▶ **Exercise goal**
Set down exactly, from the records below, the line with "How do I perform: Open alf_pie10" through the line with "Task: Switch to Tab 2", and nothing else.

▶ **Provided data**

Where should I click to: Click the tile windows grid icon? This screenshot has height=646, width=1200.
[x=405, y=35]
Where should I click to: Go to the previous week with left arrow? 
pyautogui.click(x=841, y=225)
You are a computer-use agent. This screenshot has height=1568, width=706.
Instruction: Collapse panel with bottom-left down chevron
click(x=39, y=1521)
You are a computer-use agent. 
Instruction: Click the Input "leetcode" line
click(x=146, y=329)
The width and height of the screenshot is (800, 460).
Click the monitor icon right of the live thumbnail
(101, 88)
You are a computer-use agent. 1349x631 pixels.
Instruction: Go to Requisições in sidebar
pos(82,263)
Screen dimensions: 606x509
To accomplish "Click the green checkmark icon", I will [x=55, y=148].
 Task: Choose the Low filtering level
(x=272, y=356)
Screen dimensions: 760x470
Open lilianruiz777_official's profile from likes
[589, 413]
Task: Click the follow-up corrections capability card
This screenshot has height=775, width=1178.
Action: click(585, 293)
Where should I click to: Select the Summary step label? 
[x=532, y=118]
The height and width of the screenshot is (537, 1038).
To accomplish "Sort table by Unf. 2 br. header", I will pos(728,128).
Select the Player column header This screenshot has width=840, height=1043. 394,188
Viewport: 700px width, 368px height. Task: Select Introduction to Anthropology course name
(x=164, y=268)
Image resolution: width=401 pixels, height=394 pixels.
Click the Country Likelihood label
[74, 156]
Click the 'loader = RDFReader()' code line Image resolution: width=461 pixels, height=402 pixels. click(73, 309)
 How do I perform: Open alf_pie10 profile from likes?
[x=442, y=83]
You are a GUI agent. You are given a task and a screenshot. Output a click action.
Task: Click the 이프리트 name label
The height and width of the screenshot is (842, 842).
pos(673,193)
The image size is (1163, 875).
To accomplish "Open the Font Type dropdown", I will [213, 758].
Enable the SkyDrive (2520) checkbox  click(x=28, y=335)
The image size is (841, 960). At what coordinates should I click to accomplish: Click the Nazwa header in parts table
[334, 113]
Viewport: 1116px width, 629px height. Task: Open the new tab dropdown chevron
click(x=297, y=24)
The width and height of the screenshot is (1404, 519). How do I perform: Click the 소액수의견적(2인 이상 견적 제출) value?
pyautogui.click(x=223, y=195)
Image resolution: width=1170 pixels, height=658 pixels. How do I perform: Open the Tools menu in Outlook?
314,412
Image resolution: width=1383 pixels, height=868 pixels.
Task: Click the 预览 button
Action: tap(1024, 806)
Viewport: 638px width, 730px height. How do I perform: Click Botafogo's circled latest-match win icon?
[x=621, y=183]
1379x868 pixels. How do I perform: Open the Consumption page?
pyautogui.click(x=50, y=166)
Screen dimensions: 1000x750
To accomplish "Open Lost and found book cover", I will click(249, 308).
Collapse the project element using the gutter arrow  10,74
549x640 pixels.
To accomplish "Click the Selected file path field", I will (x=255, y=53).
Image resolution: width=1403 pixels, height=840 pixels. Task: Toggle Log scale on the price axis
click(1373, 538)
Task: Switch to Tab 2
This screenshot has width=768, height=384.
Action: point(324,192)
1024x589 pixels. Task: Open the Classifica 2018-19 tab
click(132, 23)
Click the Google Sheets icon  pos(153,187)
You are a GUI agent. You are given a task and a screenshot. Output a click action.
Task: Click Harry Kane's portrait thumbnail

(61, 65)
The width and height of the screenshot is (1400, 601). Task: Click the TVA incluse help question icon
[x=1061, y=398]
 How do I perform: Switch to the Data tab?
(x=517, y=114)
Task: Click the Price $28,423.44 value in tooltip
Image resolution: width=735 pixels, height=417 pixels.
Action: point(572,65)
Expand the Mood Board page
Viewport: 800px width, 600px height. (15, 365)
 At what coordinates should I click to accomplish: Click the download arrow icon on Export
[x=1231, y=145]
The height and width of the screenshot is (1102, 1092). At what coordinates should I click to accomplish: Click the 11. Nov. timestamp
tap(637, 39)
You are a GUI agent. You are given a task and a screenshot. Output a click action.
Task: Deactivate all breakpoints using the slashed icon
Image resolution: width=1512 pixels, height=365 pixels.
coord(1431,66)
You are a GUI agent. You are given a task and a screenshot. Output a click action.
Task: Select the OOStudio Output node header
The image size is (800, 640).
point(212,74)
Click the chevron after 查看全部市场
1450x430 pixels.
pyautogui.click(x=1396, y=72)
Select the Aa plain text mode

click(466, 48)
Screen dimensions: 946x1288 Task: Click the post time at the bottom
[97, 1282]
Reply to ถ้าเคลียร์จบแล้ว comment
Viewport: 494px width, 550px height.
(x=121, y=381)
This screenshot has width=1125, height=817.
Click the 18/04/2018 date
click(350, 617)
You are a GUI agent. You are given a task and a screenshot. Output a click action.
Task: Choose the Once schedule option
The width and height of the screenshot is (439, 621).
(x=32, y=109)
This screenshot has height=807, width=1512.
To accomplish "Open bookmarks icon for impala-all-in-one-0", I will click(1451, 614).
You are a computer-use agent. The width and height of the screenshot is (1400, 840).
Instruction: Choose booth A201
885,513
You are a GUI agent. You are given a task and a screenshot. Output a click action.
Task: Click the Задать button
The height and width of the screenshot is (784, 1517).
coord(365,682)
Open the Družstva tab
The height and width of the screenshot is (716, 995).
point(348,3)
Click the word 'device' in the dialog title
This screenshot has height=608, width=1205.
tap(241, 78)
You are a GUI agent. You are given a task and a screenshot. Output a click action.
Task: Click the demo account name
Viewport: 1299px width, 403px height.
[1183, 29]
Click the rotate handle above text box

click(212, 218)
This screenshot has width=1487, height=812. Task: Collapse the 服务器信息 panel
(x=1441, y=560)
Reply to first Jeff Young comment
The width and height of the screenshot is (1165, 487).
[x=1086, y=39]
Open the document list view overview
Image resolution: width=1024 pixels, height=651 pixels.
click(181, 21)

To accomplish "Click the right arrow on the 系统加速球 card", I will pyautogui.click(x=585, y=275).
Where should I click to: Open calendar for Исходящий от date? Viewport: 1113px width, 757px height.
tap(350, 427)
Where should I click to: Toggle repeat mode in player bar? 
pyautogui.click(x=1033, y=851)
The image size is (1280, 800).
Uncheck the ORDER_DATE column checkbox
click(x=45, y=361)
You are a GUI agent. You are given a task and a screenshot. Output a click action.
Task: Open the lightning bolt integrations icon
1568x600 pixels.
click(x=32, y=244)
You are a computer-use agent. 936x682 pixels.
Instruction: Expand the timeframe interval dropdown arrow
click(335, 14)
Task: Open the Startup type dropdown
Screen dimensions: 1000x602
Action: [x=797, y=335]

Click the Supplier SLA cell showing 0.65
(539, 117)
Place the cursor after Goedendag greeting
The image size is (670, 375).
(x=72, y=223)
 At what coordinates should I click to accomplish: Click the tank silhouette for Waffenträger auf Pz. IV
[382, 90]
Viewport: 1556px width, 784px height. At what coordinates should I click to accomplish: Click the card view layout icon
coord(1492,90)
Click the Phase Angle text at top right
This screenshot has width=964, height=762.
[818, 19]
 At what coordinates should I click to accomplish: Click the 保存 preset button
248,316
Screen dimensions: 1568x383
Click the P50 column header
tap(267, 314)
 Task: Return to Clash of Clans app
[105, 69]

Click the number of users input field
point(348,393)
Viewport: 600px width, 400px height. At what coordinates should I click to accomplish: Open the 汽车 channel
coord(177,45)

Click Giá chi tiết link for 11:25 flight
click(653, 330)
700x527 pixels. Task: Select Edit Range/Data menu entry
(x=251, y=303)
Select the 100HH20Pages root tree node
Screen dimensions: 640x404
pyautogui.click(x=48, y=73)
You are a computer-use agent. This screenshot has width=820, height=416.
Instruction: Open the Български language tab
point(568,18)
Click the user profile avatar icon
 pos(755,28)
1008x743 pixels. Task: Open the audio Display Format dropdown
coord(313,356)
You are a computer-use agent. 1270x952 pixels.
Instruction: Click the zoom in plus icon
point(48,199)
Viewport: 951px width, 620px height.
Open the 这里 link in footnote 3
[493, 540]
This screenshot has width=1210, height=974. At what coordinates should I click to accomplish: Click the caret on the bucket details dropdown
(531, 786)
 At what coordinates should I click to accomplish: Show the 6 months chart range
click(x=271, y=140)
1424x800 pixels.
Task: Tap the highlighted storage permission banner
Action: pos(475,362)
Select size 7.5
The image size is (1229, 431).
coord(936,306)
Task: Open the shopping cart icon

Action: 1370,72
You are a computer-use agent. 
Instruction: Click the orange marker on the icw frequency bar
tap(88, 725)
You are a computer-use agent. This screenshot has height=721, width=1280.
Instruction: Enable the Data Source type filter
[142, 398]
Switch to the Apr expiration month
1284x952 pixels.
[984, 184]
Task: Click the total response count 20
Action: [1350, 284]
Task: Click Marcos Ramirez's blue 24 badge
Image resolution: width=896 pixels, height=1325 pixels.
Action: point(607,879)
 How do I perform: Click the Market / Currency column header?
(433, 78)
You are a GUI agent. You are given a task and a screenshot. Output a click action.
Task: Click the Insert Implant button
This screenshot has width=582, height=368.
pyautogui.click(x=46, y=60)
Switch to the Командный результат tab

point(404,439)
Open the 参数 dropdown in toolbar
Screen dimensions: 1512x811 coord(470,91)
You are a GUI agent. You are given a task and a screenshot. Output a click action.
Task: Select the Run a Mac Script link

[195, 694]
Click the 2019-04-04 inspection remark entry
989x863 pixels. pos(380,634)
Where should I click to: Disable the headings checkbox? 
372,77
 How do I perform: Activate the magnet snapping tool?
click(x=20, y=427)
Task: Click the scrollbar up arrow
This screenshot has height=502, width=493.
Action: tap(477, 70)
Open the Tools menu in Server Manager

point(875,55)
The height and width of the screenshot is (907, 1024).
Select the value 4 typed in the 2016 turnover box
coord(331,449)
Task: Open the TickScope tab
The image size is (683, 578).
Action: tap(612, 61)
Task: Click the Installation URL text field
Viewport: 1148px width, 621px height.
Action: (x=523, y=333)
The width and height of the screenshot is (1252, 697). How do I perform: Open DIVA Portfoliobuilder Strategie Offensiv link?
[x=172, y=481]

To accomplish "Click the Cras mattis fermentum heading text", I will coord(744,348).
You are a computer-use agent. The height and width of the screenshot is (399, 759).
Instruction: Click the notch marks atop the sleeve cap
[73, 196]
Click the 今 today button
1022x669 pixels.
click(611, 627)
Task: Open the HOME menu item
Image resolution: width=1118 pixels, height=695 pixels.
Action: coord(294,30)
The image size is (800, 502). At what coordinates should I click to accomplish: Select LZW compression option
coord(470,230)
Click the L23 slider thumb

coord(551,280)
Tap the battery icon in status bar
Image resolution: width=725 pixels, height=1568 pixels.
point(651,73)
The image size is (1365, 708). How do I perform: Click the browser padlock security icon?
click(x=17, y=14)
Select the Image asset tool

▶ **Solution to the problem**
 How do I perform: Open alf_pie10 profile from likes?
[x=442, y=83]
You are a GUI agent. You are given a task and a screenshot. Output a click action.
Task: Click the 이프리트 name label
The height and width of the screenshot is (842, 842).
pos(673,193)
The image size is (1163, 875).
To accomplish "Open the Font Type dropdown", I will [213, 758].
Enable the SkyDrive (2520) checkbox  click(x=28, y=335)
The image size is (841, 960). At what coordinates should I click to accomplish: Click the Nazwa header in parts table
[334, 113]
Viewport: 1116px width, 629px height. Task: Open the new tab dropdown chevron
click(x=297, y=24)
The width and height of the screenshot is (1404, 519). How do I perform: Click the 소액수의견적(2인 이상 견적 제출) value?
pyautogui.click(x=223, y=195)
Image resolution: width=1170 pixels, height=658 pixels. How do I perform: Open the Tools menu in Outlook?
314,412
Image resolution: width=1383 pixels, height=868 pixels.
Task: Click the 预览 button
Action: tap(1024, 806)
Viewport: 638px width, 730px height. How do I perform: Click Botafogo's circled latest-match win icon?
[x=621, y=183]
1379x868 pixels. How do I perform: Open the Consumption page?
pyautogui.click(x=50, y=166)
Screen dimensions: 1000x750
To accomplish "Open Lost and found book cover", I will click(249, 308).
Collapse the project element using the gutter arrow  10,74
549x640 pixels.
To accomplish "Click the Selected file path field", I will (x=255, y=53).
Image resolution: width=1403 pixels, height=840 pixels. Task: Toggle Log scale on the price axis
click(1373, 538)
Task: Switch to Tab 2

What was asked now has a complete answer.